Cryo-EM of in-vitro-polymerized human VIFs-ΔT

The gene encoding human vimentin ΔT (amino acids 1–410) was cloned in pEt24d(+), and the protein was expressed in Rosetta2 pLysS as inclusion bodies107. The protein was purified in multiple steps, consisting of isolation of the inclusion bodies, guanidinium chloride-based solubilization and size-exclusion chromatography of the recombinant ΔT vimentin. In brief, the cell extract obtained after sonication of the frozen bacteria pellet in a buffer containing Tris HCl 50 mM pH 8, NaCl 200 mM, glycerol 25%, EDTA 1 mM, lysozyme 10 mg ml–1, MgCl2 20 mM, DNase 1 8 µg ml–1, RNase A 40 µg ml–1, NP40 1%, deoxycholic acid sodium 1% and one cOmplete Protease Inhibitor Cocktail tablet (Roche) was centrifuged for 30 min at 12,000g and 4 °C. The inclusion-bodies pellet was washed three times (or more if dark material persisted) using cycles of resuspension and centrifugation (30 min at 12,000g, at 4 °C) and a buffer containing Tris HCl 10 mM, pH 8, Triton X-100 0.5 %, EDTA 5 mM, DTT 1.5 mM and one cOmplete Protease Inhibitor Cocktail tablet. As a last step, the inclusion-bodies pellet was washed in a buffer containing Tris HCl, pH 8 10 mM, EDTA 1 mM, DTT 1.5 mM and one cOmplete Protease Inhibitor Cocktail tablet. The vimentin ΔT protein was then solubilized with 6 M guanidine hydrochloride in 10 mM Tris HCl pH 7.5, and clarified for 30 min at 10,000g at 4 °C. The vimentin-containing supernatant was collected. A size-exclusion chromatography using Superdex 200 Increase 10/300 GL (Cytiva) was performed. Protein purity was checked using SDS–PAGE.

The protein concentration was adjusted to 0.2–0.4 mg ml–1, and VIF-ΔT filaments were reconstituted by serial dialysis of 30 min at 22 °C using buffers of decreasing concentration of guanidine hydrochloride, followed by an overnight dialysis step at 4 °C in guanidine-hydrochloride-free buffer. The dialysis buffers were composed of 5 mM Tris HCl pH 7.5, with 1 mM EDTA, 0.1 mM EGTA and 1 mM DTT, containing 4, 2 and 0 M guanidine hydrochloride. The dialyzed protein solution was used for VIF-ΔT assembly by dialysis using a high-salt buffer containing 10 mM Tris HCl pH 7.5 with 100 mM KCl.
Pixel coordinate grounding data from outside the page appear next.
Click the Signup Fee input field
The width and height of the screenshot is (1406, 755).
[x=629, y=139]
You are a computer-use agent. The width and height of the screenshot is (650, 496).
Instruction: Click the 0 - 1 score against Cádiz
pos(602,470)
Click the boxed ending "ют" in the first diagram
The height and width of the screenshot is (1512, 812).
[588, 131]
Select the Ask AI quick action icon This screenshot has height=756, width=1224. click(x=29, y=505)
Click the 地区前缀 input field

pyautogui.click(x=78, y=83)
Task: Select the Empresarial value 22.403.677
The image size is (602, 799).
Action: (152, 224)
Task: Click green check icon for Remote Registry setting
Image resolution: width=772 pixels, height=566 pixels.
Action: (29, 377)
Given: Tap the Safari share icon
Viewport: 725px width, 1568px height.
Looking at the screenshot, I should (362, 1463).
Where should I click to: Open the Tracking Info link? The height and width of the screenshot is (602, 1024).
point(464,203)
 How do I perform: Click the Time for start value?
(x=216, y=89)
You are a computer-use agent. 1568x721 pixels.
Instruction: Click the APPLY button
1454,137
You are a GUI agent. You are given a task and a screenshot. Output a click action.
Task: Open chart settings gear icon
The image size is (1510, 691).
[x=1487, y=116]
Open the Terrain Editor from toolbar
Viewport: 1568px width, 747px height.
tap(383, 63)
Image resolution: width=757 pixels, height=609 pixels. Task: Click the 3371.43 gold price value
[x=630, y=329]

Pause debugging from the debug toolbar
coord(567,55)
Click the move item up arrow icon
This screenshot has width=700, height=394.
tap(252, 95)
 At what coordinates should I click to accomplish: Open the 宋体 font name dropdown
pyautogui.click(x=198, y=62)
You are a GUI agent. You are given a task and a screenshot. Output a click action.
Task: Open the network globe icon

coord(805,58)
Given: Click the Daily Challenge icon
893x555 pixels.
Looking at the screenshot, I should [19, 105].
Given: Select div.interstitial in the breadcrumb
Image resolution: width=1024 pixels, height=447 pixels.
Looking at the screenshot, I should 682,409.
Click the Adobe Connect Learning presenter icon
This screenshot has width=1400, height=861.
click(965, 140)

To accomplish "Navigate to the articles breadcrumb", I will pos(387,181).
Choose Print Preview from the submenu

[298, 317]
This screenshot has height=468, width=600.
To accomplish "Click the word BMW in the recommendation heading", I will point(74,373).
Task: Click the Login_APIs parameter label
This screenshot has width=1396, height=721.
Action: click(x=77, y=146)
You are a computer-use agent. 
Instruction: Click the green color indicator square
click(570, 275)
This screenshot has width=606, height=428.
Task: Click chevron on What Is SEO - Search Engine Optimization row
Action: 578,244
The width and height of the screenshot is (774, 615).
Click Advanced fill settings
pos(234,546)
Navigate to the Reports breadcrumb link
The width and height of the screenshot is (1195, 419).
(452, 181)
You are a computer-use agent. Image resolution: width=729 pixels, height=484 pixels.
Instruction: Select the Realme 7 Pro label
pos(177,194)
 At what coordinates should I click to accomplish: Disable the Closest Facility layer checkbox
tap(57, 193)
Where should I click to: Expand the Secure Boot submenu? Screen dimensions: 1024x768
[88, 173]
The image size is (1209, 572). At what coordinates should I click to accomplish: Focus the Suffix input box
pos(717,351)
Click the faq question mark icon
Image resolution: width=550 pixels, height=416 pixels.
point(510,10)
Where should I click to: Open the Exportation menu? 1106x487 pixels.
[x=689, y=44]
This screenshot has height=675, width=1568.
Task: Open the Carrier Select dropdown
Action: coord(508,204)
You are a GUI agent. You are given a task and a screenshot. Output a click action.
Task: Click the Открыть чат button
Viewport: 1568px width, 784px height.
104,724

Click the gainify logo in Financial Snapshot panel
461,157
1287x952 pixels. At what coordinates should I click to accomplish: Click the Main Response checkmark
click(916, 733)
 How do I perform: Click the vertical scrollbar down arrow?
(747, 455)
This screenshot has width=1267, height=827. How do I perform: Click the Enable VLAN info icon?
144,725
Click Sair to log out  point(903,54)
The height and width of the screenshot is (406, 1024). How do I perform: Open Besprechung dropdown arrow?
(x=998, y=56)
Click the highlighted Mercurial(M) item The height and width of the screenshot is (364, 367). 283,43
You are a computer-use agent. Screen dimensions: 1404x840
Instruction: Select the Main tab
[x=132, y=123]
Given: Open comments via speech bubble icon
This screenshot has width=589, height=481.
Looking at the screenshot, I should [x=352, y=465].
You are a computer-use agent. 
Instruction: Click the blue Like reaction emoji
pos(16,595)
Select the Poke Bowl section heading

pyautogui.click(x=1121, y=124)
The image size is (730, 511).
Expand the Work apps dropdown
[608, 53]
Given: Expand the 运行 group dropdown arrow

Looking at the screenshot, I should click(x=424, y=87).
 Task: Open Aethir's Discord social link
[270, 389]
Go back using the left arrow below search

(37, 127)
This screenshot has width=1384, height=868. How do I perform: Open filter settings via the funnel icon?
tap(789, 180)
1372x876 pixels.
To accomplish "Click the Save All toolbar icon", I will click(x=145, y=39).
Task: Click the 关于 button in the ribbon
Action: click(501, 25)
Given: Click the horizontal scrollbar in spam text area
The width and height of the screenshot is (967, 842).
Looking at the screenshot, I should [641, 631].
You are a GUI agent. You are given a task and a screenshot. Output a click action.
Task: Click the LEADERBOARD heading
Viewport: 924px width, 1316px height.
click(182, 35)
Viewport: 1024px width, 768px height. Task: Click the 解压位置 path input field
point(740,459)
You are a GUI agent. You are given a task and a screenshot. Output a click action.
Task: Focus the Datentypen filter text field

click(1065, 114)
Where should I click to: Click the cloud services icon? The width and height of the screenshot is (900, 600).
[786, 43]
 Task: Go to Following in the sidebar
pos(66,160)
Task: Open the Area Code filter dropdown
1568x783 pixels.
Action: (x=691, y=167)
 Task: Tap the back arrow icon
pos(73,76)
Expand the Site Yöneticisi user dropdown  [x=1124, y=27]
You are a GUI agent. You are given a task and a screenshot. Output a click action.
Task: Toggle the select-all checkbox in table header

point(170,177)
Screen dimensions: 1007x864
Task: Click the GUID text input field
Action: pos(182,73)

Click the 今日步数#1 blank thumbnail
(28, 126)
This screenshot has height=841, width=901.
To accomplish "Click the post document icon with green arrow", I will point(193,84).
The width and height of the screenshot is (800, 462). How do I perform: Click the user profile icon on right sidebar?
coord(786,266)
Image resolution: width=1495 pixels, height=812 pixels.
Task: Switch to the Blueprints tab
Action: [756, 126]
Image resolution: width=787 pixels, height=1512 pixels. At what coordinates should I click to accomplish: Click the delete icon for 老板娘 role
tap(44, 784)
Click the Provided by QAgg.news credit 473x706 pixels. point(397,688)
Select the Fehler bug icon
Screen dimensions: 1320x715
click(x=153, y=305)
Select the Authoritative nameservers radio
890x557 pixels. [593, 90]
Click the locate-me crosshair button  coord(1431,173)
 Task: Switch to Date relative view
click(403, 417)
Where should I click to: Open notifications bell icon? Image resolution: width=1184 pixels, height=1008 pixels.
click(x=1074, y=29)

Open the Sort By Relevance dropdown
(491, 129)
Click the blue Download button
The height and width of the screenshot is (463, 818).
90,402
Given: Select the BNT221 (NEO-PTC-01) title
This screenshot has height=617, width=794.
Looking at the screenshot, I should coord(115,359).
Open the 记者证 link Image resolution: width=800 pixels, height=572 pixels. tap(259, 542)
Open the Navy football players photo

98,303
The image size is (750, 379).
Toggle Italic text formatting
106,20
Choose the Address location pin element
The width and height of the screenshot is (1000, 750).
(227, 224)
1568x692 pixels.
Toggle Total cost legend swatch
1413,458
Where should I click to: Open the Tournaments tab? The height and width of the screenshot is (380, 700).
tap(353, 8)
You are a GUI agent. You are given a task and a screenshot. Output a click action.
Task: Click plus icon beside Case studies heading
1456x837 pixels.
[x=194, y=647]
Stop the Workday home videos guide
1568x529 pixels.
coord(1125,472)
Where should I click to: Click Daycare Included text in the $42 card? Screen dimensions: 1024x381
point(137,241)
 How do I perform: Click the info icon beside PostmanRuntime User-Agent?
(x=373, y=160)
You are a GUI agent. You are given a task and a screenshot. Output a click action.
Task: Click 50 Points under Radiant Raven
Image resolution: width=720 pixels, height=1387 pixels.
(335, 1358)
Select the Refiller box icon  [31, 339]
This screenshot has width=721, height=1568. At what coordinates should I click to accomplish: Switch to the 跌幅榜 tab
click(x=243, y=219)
To prepare samples for cryo-EM, 3 µl of the VIF-ΔT solution was applied onto glow-discharged holey carbon EM grids (Cu R2/1, 200 mesh, Quantifoil), which were subsequently blotted manually and plunge frozen in liquid ethane.

For imaging, the VIF-ΔT grids the same EM setup were used as before, with the only difference being that the dose-fractionated micrographs were recorded in counting mode. The micrographs were corrected for beam-induced motion with MotionCor2 (ref.